Read Hold the Dark: A Novel Online
Authors: William Giraldi
But on the television a local news program, a female reporter in the village of Keelut, the microphone clouded by her breath. Core could not find the remote to unmute the sound but he read in blue ribbons at the bottom of the screen all that Cheeon had done there. Photos of the men he’d gunned down, a panning shot of Keelut—the water tower, generator shack, sled dogs, rows of cabins, those hills looming above. Another reporter at the morgue in town, shots of the parking lot behind it, Donald Marium being interviewed, looking bothered by the microphone so close to his mouth. More photos, the two cops Core remembered from the morgue, the coroner, the words “Vernon Slone,” and Core felt an unsnapping just below his chest.
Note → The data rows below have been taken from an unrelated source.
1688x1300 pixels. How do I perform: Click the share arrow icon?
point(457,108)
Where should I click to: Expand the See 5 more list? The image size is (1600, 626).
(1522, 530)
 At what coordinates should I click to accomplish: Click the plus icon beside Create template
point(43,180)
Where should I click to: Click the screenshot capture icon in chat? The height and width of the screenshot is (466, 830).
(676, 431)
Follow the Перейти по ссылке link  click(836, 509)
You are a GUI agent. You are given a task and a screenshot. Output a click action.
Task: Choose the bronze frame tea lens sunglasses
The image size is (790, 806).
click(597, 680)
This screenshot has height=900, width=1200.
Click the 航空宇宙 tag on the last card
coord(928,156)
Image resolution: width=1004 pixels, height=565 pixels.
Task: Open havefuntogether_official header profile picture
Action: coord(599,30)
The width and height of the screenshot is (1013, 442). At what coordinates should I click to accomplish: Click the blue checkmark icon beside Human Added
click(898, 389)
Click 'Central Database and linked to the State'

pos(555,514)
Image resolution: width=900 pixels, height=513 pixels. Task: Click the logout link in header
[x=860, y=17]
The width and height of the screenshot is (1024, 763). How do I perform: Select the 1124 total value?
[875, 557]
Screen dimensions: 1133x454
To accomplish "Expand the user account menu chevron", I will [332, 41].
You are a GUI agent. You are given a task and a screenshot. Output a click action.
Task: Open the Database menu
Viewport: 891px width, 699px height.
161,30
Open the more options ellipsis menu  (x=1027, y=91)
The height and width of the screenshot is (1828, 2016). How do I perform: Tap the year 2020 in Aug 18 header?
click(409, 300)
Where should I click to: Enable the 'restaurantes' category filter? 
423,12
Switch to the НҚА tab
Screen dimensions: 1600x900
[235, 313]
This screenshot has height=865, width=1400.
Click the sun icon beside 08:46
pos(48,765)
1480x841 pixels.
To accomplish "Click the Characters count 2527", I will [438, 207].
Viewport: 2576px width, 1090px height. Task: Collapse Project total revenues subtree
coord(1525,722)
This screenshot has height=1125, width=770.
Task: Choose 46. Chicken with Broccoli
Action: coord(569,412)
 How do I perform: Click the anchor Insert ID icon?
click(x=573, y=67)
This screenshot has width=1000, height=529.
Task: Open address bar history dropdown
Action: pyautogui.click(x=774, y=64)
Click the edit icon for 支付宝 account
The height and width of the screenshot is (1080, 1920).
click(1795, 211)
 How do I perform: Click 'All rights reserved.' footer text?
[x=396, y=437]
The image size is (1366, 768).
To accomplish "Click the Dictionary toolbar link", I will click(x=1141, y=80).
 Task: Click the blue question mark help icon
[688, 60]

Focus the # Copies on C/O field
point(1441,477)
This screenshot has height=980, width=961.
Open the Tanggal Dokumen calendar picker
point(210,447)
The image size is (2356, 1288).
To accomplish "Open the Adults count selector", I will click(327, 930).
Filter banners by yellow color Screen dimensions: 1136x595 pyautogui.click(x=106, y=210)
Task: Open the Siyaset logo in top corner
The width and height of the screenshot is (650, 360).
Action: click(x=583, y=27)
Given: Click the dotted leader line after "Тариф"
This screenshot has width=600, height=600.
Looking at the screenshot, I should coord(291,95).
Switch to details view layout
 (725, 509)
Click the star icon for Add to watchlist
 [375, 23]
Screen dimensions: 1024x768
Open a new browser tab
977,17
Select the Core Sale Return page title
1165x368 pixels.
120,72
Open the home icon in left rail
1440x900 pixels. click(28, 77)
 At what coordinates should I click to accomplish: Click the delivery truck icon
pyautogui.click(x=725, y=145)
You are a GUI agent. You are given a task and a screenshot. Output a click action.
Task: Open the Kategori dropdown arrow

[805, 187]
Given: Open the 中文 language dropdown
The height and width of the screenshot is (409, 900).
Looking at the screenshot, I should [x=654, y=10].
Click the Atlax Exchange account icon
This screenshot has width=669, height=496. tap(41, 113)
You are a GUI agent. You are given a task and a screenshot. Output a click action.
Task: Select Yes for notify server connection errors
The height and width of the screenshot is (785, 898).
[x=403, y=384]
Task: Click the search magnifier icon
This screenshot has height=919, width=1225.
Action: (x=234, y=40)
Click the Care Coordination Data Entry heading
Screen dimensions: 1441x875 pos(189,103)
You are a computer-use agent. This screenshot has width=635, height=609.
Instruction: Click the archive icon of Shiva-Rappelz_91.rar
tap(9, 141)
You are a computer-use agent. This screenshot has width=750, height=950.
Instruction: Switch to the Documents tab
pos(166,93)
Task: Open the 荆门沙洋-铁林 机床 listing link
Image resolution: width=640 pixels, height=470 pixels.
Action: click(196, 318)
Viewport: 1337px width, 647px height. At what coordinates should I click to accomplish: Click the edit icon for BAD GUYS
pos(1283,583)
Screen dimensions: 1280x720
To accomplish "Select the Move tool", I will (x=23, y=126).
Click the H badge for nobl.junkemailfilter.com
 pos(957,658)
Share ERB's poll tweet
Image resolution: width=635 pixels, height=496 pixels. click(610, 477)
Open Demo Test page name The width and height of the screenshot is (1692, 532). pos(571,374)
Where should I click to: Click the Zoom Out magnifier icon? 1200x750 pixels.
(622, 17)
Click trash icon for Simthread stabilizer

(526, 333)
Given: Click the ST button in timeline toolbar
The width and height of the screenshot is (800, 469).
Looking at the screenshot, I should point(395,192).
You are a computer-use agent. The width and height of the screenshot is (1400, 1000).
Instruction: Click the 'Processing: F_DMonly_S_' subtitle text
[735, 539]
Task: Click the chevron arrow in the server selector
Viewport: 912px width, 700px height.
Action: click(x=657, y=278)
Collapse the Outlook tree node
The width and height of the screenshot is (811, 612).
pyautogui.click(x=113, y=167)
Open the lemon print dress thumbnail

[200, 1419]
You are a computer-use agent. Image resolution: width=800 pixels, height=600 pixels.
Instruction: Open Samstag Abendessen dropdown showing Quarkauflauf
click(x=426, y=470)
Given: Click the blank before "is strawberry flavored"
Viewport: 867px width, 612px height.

In the shower he leaned against the tiled wall, the overhot stream on his scalp, hair long enough to touch his mouth. He felt filthy from days of illness, filthier still after seeing all Cheeon and Slone had done. He’d packed a towel in the space under the door of the bathroom and the steam swelled there around him. The water off now, he sat holding himself in the tub, addled by a dread he fought to understand, newly disgusted by his body hair. He could recall Medora Slone scrubbing herself in the tub, how he’d peeked on the night he arrived in Keelut. He reached for the razor in his bag, ran the faucet, and with a circle of motel soap he spent the next hour shaving his body, unbothered by the many nicks that dripped blood in the water.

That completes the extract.